Question

Evaluate each expression or indicate that the root is not a real number.$$-\frac{\sqrt{25}}{5}$$

Answer

**step1 Evaluate the square root**

First, we need to calculate the square root of 25. The square root of a number is a value that, when multiplied by itself, gives the original number.

$$\sqrt{25} = 5$$

**step2 Perform the division and apply the negative sign**

Now, substitute the value of $$\sqrt{25}$$ back into the expression and perform the division, then apply the negative sign.

$$-\frac{5}{5} = -1$$

Alternative answer

Answer: -1 Explain
This is a question about square roots and fractions . The solving step is:

First, we need to figure out what $\sqrt{25}$ is. I know that 5 multiplied by itself (5 x 5) equals 25. So, $\sqrt{25}$ is 5.
Now our expression looks like this: $-\frac{5}{5}$.
Next, we just divide 5 by 5, which is 1.
Finally, we put the negative sign back, so our answer is -1.

Alternative answer

Answer: -1 Explain
This is a question about <square roots and fractions>. The solving step is:

First, we need to figure out what $\sqrt{25}$ means.
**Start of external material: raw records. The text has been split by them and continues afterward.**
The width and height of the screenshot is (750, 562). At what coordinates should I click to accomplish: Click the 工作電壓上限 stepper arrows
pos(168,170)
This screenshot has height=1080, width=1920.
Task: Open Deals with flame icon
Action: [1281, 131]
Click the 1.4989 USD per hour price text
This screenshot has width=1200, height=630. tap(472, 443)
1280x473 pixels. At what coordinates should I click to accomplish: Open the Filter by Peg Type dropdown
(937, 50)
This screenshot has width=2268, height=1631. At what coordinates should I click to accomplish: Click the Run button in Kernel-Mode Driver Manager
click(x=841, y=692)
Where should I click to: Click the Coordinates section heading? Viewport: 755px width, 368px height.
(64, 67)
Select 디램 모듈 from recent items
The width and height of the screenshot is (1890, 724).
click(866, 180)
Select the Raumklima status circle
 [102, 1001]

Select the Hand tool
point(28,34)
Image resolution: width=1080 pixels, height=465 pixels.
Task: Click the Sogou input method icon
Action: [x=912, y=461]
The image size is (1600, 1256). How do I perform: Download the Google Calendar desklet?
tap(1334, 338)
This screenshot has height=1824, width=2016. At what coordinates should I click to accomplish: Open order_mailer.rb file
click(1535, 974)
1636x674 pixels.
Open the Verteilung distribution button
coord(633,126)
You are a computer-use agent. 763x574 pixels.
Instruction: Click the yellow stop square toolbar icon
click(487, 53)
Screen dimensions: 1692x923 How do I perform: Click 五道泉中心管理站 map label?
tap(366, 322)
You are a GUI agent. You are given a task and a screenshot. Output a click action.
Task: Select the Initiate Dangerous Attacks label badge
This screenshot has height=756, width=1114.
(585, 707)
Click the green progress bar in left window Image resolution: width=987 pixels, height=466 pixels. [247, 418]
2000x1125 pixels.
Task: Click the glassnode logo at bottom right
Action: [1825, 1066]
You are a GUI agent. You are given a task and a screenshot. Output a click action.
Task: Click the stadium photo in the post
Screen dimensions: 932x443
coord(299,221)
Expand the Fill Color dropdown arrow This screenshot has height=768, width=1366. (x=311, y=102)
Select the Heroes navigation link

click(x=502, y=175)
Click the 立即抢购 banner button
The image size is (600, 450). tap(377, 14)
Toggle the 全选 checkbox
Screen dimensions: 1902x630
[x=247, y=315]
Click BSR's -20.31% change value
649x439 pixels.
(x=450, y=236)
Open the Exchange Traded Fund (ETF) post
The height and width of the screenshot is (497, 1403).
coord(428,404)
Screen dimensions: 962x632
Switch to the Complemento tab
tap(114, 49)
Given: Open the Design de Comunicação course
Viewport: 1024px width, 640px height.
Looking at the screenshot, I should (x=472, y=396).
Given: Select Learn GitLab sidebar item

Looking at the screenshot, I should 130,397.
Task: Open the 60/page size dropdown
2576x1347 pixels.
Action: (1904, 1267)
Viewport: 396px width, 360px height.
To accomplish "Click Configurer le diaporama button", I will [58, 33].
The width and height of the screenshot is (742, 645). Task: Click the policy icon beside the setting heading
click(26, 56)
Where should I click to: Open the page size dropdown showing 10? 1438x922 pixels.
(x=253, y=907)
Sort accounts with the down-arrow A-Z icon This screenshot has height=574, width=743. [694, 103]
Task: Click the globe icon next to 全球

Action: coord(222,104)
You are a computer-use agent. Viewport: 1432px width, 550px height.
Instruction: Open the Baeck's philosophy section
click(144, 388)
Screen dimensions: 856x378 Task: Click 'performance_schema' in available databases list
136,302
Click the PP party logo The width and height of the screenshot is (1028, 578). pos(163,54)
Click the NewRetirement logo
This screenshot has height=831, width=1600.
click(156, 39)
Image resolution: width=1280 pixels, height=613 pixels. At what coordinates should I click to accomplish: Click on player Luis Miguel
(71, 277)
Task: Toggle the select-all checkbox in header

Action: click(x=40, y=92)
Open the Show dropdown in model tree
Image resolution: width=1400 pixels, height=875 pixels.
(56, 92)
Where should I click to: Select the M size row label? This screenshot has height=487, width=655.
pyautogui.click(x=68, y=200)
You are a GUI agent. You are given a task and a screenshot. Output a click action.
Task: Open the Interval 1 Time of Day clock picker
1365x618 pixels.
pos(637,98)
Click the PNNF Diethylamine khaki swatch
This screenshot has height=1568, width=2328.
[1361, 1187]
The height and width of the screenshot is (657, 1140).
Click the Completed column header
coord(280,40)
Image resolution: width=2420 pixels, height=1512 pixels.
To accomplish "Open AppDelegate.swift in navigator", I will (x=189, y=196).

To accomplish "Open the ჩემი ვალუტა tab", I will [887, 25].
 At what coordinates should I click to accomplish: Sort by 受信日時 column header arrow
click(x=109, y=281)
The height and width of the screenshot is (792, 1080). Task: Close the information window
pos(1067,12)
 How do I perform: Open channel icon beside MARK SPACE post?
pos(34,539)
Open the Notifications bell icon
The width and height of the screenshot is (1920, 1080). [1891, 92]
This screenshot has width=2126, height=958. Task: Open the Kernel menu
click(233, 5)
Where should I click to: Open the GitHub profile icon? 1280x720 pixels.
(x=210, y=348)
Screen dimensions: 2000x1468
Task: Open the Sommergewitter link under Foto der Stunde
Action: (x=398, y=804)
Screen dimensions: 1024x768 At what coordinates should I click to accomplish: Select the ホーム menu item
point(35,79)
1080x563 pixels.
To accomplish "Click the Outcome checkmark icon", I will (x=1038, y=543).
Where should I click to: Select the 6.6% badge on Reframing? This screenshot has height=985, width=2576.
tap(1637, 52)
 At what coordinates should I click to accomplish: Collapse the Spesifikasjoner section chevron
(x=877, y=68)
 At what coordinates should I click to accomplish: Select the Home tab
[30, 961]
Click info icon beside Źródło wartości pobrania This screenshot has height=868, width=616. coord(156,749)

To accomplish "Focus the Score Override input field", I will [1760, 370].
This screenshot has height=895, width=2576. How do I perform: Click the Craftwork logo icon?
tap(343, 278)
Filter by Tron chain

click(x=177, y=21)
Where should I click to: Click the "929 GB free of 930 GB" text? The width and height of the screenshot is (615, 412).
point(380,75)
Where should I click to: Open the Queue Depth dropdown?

The square root of 25 is the number that, when you multiply it by itself, gives you 25. I know that $5 \times 5 = 25$, so $\sqrt{25}$ is 5.
Now the expression looks like this: $-\frac{5}{5}$.
Next, we just need to divide 5 by 5, which is 1.
Finally, we have the negative sign in front, so our answer is -1.

Alternative answer

Answer: -1 Explain
This is a question about square roots and fractions . The solving step is:

First, I looked at the top part of the fraction. It says $\sqrt{25}$. I know that $\sqrt{25}$ means "what number, when multiplied by itself, gives me 25?". The answer is 5, because $5 \times 5 = 25$.

So, the expression became $-\frac{5}{5}$.

Next, I saw the negative sign in front of the fraction. This means whatever answer I get from the fraction, it will be negative.

Then, I just needed to solve the fraction $\frac{5}{5}$. That's like saying 5 divided by 5, which is 1.

Finally, I put the negative sign back, so the answer is -1.